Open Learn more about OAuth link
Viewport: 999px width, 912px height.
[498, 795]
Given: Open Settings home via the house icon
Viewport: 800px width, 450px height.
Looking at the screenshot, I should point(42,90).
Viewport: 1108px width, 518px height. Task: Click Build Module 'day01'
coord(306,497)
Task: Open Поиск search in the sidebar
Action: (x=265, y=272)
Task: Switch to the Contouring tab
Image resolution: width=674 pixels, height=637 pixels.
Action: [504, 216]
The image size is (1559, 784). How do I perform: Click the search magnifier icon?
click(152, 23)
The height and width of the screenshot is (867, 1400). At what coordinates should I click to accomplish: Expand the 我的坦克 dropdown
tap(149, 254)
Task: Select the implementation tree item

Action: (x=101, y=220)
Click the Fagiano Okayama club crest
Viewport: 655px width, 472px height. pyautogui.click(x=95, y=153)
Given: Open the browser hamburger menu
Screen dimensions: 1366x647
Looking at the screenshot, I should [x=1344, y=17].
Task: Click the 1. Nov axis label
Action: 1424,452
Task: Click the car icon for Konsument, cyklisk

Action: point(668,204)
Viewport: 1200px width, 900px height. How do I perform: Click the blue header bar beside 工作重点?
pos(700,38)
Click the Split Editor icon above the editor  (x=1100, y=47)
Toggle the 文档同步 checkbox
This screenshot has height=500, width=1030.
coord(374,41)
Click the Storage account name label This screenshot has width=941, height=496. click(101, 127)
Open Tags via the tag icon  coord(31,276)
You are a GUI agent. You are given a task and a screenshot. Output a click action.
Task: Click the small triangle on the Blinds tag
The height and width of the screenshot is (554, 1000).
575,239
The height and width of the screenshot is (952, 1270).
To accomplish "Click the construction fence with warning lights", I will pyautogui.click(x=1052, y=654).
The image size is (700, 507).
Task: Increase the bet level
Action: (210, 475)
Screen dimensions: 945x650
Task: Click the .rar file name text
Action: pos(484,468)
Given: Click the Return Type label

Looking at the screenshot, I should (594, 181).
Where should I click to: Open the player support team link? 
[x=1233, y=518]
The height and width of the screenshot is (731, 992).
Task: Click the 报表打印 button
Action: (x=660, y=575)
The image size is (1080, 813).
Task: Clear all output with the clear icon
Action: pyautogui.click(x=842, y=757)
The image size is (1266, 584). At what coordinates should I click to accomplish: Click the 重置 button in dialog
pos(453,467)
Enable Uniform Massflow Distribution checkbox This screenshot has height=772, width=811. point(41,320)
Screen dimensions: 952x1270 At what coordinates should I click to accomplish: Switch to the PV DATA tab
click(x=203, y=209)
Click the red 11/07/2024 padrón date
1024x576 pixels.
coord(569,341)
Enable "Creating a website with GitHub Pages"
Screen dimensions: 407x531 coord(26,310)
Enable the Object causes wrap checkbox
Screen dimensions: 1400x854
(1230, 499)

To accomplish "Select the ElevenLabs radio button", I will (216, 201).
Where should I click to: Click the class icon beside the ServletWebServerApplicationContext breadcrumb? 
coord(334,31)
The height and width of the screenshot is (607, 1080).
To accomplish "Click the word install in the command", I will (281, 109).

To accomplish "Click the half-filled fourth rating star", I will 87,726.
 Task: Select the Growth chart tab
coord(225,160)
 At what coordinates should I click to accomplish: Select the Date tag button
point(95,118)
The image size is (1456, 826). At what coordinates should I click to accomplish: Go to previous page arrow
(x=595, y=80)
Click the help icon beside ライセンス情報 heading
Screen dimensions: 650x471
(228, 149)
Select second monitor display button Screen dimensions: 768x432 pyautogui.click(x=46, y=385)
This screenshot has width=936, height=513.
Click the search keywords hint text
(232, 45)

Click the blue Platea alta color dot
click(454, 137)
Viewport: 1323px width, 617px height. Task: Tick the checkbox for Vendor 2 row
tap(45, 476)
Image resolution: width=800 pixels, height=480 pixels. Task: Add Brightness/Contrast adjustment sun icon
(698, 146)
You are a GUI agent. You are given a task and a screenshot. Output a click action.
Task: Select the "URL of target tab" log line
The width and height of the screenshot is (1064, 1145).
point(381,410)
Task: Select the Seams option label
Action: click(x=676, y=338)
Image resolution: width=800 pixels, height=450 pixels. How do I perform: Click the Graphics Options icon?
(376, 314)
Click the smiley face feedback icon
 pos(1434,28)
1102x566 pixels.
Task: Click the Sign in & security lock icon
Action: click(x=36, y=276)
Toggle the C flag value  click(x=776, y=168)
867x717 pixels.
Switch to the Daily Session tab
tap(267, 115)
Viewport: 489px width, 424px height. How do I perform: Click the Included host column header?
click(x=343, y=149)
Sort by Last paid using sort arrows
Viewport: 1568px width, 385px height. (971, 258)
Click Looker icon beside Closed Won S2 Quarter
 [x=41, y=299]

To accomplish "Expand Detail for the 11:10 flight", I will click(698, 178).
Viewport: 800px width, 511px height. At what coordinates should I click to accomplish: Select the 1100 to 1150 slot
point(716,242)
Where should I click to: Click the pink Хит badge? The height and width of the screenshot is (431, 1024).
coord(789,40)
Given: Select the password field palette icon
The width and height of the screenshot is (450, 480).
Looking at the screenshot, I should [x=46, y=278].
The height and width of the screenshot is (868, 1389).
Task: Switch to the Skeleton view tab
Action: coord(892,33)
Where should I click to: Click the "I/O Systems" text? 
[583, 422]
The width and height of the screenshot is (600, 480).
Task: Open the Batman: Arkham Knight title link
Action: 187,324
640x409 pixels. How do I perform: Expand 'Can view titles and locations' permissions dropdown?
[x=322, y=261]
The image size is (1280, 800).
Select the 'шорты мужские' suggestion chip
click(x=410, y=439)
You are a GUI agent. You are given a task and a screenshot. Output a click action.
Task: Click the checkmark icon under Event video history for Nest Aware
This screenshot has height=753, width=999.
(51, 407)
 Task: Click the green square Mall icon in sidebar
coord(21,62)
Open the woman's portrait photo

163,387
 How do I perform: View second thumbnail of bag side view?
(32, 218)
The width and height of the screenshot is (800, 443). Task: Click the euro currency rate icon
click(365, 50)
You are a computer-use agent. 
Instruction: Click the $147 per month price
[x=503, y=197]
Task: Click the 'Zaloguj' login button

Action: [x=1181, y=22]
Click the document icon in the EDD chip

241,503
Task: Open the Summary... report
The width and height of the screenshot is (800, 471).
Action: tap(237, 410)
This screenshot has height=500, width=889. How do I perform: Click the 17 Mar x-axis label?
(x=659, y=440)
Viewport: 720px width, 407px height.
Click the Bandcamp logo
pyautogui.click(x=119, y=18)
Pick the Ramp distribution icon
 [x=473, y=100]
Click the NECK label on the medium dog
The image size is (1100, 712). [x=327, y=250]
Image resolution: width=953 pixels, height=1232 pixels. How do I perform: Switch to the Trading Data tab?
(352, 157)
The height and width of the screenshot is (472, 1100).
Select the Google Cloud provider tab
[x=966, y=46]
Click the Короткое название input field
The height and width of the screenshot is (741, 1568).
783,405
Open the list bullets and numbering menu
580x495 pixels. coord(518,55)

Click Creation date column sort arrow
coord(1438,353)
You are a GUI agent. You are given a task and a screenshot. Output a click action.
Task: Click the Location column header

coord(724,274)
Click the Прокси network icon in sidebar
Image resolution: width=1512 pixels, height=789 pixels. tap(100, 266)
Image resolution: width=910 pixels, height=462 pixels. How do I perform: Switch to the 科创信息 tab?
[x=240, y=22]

Work instruction ->
Beginning at the line above that contains "Given: Open the browser hamburger menu", return each line exactly through the line that contains "Click the Storage", and no others.

Problem solution ->
Given: Open the browser hamburger menu
Screen dimensions: 1366x647
Looking at the screenshot, I should [x=1344, y=17].
Task: Click the 1. Nov axis label
Action: 1424,452
Task: Click the car icon for Konsument, cyklisk

Action: point(668,204)
Viewport: 1200px width, 900px height. How do I perform: Click the blue header bar beside 工作重点?
pos(700,38)
Click the Split Editor icon above the editor  (x=1100, y=47)
Toggle the 文档同步 checkbox
This screenshot has height=500, width=1030.
coord(374,41)
Click the Storage account name label This screenshot has width=941, height=496. click(101, 127)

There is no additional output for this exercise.